WHAT IS EXPECTED: Word for word, restate the lines of the data from the first through the one containing "Given: Open the", and nothing else.

═══ TASK DATA

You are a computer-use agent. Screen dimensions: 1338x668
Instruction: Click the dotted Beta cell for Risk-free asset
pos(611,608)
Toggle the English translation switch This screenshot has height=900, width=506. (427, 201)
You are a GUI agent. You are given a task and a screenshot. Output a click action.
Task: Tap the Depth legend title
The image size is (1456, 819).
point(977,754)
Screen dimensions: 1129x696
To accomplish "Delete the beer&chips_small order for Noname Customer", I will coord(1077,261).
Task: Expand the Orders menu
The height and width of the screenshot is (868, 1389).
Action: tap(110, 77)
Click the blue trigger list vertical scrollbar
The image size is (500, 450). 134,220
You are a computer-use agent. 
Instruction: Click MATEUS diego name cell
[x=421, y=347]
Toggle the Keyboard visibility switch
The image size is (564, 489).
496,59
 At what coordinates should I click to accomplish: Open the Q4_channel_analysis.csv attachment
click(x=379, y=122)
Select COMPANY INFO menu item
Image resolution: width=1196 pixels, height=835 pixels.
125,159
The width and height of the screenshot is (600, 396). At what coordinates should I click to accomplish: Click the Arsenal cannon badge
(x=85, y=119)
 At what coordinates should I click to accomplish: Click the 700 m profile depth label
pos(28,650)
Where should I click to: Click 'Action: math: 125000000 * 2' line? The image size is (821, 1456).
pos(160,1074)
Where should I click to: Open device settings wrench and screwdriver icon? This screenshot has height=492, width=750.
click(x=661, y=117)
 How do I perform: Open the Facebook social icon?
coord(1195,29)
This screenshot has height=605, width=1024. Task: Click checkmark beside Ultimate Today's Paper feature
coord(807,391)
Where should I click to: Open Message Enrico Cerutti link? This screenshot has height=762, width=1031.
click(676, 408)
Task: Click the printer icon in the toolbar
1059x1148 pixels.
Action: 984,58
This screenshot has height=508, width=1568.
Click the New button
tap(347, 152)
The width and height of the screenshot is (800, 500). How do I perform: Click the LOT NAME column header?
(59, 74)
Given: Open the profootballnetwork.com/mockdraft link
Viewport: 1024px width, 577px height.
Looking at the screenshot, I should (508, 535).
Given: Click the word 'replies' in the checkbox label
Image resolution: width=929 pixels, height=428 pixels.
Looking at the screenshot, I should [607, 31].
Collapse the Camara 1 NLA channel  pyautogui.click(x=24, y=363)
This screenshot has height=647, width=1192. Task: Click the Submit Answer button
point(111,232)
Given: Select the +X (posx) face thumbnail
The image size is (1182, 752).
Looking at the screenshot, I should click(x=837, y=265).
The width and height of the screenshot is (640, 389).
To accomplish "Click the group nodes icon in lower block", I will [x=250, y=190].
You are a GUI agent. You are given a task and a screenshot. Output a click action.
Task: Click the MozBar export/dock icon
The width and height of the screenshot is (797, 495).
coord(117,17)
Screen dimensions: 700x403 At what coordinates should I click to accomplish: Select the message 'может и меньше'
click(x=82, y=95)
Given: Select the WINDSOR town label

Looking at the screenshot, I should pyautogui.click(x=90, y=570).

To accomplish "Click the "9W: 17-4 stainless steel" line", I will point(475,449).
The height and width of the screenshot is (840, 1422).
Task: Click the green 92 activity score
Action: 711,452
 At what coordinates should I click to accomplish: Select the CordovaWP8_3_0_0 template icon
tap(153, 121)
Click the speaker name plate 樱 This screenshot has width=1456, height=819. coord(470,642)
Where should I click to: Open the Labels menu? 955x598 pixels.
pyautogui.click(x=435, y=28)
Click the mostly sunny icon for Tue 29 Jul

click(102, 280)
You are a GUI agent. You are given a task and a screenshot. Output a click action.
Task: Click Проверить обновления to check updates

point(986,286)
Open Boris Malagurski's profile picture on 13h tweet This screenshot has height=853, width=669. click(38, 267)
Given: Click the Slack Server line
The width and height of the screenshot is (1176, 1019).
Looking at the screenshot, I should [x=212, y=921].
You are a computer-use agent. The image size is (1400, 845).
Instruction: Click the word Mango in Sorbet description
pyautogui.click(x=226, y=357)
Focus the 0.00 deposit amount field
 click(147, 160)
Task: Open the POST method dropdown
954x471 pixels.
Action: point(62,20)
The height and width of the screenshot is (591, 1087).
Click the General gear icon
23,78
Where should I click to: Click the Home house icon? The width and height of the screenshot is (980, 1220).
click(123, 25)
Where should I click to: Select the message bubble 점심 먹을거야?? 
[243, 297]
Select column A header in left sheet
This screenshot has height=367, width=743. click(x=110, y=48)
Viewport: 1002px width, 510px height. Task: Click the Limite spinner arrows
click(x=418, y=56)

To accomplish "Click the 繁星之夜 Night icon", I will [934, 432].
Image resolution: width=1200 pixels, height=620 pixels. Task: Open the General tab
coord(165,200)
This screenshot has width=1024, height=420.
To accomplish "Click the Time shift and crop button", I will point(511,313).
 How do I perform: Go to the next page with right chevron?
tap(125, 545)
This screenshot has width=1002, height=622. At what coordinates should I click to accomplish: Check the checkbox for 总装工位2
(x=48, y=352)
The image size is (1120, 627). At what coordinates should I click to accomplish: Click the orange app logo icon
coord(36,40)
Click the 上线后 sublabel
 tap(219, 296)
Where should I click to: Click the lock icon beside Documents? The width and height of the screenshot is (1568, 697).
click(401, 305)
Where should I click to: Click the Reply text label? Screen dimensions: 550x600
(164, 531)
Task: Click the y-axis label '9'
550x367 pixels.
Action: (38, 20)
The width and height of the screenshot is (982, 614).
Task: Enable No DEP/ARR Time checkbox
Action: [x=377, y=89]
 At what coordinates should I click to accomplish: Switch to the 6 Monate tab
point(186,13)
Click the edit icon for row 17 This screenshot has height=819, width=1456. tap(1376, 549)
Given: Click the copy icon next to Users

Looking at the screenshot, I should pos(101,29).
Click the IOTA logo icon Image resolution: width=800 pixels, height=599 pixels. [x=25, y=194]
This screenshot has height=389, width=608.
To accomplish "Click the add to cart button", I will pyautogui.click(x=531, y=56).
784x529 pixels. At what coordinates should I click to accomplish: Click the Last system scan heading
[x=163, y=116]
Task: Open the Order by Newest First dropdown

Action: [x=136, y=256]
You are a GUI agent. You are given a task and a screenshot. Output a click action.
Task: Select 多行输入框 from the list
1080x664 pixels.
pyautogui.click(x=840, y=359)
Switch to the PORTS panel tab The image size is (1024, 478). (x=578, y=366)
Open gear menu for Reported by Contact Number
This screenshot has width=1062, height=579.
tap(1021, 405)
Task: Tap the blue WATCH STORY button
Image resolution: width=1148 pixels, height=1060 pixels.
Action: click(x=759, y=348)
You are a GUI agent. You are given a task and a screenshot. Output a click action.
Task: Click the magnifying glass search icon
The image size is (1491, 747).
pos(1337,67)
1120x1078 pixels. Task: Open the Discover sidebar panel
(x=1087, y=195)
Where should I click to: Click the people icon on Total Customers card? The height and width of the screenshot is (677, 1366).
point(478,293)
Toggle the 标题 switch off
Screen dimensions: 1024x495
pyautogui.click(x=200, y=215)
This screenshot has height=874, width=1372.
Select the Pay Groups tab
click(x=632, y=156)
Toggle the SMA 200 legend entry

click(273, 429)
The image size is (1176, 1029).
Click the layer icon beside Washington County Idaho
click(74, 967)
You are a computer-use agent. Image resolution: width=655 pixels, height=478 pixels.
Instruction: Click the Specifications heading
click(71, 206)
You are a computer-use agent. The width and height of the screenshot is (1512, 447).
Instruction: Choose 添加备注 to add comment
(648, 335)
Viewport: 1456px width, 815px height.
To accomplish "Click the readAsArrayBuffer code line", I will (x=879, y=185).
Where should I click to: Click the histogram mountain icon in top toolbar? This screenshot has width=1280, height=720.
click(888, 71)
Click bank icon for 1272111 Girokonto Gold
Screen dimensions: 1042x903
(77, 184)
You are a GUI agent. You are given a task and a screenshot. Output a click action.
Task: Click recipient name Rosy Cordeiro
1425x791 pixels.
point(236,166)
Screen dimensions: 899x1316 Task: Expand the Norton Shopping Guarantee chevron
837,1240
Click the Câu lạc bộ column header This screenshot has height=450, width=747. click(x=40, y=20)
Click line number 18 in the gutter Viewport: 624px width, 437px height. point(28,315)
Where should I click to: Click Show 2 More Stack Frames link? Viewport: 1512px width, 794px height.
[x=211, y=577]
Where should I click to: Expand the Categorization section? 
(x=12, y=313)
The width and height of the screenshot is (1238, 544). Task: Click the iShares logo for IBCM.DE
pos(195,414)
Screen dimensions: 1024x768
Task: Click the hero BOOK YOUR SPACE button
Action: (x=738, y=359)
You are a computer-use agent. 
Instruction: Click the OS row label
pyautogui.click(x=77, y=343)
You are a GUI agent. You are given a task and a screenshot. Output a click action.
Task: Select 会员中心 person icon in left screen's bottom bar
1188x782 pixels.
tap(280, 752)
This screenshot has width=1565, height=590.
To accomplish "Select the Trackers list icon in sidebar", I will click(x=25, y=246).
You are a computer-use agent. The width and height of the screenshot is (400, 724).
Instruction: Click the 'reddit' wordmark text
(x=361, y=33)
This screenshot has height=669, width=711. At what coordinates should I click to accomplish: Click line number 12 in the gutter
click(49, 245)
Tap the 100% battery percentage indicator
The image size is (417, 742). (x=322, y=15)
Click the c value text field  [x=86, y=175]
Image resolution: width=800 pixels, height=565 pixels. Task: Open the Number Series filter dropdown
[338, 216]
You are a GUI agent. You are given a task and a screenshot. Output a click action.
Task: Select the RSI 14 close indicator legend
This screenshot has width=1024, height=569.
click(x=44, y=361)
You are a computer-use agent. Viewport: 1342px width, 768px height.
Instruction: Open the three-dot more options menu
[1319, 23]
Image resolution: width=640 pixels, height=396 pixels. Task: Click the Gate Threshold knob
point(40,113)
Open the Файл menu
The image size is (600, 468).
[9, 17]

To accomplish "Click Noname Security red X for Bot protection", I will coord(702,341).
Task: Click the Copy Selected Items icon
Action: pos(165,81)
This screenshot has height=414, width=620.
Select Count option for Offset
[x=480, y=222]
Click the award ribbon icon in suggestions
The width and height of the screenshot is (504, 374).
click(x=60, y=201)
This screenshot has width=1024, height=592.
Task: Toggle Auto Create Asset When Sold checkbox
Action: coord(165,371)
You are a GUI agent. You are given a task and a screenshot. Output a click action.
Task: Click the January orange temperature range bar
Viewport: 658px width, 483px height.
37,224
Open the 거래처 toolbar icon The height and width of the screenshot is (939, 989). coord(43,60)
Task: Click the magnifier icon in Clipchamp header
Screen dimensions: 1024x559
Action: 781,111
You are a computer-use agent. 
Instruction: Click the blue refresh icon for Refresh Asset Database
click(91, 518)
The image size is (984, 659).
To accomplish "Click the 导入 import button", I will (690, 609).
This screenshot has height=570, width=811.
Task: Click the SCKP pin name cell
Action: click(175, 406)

══════

EXPECTED ANSWER:
You are a computer-use agent. Screen dimensions: 1338x668
Instruction: Click the dotted Beta cell for Risk-free asset
pos(611,608)
Toggle the English translation switch This screenshot has height=900, width=506. (427, 201)
You are a GUI agent. You are given a task and a screenshot. Output a click action.
Task: Tap the Depth legend title
The image size is (1456, 819).
point(977,754)
Screen dimensions: 1129x696
To accomplish "Delete the beer&chips_small order for Noname Customer", I will coord(1077,261).
Task: Expand the Orders menu
The height and width of the screenshot is (868, 1389).
Action: tap(110, 77)
Click the blue trigger list vertical scrollbar
The image size is (500, 450). 134,220
You are a computer-use agent. 
Instruction: Click MATEUS diego name cell
[x=421, y=347]
Toggle the Keyboard visibility switch
The image size is (564, 489).
496,59
 At what coordinates should I click to accomplish: Open the Q4_channel_analysis.csv attachment
click(x=379, y=122)
Select COMPANY INFO menu item
Image resolution: width=1196 pixels, height=835 pixels.
125,159
The width and height of the screenshot is (600, 396). At what coordinates should I click to accomplish: Click the Arsenal cannon badge
(x=85, y=119)
 At what coordinates should I click to accomplish: Click the 700 m profile depth label
pos(28,650)
Where should I click to: Click 'Action: math: 125000000 * 2' line? The image size is (821, 1456).
pos(160,1074)
Where should I click to: Open device settings wrench and screwdriver icon? This screenshot has height=492, width=750.
click(x=661, y=117)
 How do I perform: Open the Facebook social icon?
coord(1195,29)
This screenshot has height=605, width=1024. Task: Click checkmark beside Ultimate Today's Paper feature
coord(807,391)
Where should I click to: Open Message Enrico Cerutti link? This screenshot has height=762, width=1031.
click(676, 408)
Task: Click the printer icon in the toolbar
1059x1148 pixels.
Action: 984,58
This screenshot has height=508, width=1568.
Click the New button
tap(347, 152)
The width and height of the screenshot is (800, 500). How do I perform: Click the LOT NAME column header?
(59, 74)
Given: Open the profootballnetwork.com/mockdraft link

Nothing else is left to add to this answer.